# safe for fry



## tileguy8 (Aug 1, 2006)

is it safe to have an 8 inch pleco in a 75 gallon tank with 1 week old fry, I also have 2 smaller plcos about 2 inches, or is it best to have the fry in the tank alone


----------



## Trigga (Jul 1, 2006)

lol no ur pleco will eat them... dont put anything with young pirahna fry as some of the underdeveloped babies will eat scraps off the bottom.


----------



## tileguy8 (Aug 1, 2006)

thanks Trigga, 
i needed a second opinion, ill take him out


----------



## barbianj (Aug 3, 2003)

I think it's better to have them alone in a tank with no gravel. Well, we had a very small amount of gravel that we left in - about 1" x 6" sparsley covered. We left it in because there is a good amount on water flow and it helped anchor them down until they were free swimming. They all congregated there.

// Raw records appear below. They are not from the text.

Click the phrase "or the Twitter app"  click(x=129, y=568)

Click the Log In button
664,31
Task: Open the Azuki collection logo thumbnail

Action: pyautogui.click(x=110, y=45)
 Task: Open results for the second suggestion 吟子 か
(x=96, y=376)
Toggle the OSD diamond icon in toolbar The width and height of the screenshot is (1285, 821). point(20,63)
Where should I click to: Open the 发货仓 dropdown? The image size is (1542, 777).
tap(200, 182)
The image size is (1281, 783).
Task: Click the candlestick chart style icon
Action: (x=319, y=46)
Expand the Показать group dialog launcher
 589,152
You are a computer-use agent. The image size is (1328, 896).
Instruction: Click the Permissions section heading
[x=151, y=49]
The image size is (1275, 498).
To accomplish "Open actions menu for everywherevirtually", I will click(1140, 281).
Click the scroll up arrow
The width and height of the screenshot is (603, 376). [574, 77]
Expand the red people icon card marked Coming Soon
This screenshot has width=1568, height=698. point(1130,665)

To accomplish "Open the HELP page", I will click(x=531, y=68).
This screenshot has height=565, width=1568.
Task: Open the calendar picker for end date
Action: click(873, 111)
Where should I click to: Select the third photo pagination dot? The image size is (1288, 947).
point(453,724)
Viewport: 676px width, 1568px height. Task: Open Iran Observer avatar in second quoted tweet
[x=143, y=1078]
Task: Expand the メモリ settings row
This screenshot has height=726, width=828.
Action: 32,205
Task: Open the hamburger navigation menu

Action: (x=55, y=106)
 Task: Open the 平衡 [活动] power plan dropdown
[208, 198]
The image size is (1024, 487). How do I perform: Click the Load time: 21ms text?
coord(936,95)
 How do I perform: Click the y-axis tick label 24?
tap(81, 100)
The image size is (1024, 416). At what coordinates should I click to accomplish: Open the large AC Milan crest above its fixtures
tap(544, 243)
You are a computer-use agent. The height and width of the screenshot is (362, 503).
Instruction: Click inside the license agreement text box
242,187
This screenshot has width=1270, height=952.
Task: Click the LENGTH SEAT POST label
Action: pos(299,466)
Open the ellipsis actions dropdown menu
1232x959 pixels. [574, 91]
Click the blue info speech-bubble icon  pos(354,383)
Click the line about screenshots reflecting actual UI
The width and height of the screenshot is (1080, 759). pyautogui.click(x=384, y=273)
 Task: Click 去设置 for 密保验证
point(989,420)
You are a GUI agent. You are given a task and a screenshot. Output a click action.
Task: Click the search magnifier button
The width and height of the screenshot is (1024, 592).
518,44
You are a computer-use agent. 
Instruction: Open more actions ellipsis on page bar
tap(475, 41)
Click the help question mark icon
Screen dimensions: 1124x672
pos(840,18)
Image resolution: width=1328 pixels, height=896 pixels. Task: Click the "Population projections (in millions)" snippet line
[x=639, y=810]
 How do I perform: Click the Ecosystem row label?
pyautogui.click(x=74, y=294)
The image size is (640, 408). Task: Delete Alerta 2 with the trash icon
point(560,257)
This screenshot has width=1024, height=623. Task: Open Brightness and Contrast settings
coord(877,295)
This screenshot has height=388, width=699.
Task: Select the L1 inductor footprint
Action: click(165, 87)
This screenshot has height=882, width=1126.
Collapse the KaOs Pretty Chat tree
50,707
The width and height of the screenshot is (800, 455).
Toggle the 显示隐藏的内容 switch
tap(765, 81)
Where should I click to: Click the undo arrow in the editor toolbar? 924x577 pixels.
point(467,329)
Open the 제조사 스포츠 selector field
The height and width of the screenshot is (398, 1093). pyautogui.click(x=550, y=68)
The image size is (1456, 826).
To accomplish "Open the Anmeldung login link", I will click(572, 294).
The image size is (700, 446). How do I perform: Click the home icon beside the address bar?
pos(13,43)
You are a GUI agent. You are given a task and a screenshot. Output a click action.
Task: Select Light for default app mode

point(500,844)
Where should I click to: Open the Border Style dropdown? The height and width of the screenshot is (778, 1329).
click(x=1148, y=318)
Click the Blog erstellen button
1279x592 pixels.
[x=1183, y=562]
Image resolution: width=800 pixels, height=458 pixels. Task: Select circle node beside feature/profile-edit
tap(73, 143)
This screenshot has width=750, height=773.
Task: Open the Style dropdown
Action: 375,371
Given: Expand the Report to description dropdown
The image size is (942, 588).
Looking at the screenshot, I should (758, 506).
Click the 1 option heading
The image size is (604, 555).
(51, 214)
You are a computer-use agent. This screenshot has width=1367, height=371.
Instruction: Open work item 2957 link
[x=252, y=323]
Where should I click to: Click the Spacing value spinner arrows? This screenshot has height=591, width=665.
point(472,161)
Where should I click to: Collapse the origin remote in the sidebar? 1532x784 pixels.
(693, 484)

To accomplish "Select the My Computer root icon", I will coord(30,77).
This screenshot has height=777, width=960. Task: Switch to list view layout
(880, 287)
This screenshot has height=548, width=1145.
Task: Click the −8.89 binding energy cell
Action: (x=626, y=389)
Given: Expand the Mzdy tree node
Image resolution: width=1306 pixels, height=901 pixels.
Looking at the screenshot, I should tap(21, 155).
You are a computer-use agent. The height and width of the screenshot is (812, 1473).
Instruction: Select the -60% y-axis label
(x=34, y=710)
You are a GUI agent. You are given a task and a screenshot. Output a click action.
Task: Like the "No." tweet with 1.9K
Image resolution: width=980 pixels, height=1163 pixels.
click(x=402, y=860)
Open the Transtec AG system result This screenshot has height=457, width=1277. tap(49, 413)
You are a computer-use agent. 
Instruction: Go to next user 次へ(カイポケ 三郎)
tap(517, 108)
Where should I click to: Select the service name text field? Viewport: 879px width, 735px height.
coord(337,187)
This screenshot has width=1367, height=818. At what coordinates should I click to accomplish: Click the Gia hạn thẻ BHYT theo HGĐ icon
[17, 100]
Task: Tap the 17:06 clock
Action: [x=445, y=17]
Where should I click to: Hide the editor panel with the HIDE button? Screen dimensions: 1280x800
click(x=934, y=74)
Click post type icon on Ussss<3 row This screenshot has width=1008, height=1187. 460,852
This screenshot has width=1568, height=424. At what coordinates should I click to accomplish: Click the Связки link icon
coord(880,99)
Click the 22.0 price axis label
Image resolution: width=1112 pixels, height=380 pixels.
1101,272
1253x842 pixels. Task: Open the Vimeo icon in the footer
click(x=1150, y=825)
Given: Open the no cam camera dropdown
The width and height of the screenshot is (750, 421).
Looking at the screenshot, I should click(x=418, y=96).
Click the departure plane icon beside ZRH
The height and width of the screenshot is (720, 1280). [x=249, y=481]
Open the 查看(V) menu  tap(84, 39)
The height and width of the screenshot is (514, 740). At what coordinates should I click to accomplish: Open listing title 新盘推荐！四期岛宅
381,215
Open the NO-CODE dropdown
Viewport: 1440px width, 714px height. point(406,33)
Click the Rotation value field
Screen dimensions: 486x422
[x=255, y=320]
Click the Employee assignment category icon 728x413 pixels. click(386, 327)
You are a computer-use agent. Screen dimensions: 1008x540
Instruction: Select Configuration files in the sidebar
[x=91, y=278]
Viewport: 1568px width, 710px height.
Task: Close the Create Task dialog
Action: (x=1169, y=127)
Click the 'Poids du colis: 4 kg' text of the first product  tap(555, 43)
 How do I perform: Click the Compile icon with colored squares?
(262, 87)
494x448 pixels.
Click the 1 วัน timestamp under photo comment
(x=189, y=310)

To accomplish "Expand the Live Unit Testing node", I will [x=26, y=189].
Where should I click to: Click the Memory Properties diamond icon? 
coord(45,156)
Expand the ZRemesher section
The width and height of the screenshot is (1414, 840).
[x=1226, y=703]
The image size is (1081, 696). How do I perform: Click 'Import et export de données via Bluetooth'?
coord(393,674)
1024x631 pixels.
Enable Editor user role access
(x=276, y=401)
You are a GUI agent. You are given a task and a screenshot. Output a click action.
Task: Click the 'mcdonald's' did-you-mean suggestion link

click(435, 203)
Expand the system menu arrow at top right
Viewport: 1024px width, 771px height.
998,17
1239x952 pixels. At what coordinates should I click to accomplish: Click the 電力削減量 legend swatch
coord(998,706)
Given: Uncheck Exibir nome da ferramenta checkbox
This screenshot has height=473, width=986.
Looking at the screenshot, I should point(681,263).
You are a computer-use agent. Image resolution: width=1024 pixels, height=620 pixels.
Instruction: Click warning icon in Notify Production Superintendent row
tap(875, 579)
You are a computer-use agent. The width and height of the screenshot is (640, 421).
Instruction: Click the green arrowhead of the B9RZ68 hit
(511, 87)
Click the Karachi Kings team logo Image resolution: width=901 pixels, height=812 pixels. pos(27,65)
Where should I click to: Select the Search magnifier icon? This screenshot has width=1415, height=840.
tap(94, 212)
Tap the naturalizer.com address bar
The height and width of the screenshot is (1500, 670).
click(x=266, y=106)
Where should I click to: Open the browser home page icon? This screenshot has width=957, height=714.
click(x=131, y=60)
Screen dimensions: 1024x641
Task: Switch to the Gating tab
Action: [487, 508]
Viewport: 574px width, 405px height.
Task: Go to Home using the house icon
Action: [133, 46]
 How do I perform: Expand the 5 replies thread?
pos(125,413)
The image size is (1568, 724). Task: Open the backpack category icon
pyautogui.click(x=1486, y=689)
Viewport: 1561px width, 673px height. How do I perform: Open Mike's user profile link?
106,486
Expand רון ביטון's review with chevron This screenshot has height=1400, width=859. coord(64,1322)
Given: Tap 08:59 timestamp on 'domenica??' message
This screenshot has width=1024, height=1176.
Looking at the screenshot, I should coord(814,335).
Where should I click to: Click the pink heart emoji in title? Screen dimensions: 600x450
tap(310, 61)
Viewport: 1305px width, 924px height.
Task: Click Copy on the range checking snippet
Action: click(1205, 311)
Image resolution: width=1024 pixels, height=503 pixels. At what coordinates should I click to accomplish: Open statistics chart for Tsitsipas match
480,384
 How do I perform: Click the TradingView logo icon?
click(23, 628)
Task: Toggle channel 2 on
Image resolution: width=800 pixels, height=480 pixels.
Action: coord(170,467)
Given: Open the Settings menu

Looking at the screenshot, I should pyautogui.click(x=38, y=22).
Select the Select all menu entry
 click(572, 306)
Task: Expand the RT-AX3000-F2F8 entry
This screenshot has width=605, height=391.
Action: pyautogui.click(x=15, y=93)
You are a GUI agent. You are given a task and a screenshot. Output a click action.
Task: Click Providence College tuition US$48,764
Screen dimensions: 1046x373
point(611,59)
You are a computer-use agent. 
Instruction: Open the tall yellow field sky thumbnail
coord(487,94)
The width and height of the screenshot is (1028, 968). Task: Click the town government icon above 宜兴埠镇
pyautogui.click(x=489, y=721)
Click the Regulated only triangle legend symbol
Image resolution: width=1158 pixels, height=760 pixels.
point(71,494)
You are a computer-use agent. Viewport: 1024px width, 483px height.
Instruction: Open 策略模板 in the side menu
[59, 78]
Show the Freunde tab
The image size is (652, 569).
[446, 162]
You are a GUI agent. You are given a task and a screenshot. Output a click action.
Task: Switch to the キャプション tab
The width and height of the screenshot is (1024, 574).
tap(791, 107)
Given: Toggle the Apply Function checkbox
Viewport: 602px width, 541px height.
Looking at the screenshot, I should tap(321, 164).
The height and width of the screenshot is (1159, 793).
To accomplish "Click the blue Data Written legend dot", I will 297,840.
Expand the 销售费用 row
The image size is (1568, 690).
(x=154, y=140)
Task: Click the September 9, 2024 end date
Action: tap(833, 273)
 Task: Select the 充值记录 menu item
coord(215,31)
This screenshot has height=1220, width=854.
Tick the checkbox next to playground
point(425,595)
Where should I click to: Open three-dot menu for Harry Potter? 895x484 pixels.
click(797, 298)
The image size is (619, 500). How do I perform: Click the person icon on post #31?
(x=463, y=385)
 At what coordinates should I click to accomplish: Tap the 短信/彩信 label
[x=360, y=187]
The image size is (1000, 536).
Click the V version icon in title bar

Are the adults, fry and plecos all in the same tank now?


----------



## Mr. Hannibal (Feb 21, 2003)

Def. you should remove your Pleco...







!


----------



## tileguy8 (Aug 1, 2006)

View attachment 115002
no , the fry are in a 25 gallon, the adults are in a 75 gallon with the 2 smaller pleco, and the large pleco is is the 75 gallon by himself,neww eggs were layed yesyerday so , i have to move the fry from the 25 to put the new eggs in , or will the new fry be ok with 1 week old fry, im thinking probably not


----------



## barbianj (Aug 3, 2003)

Dude, why do yo have meatloaf in your tank?









What flavor is that? Autumn brown?


----------



## Canso (Jun 19, 2005)

if you want somthing in your fry tank get an Apple Snail he will eat the uneaten brine shrimp.


----------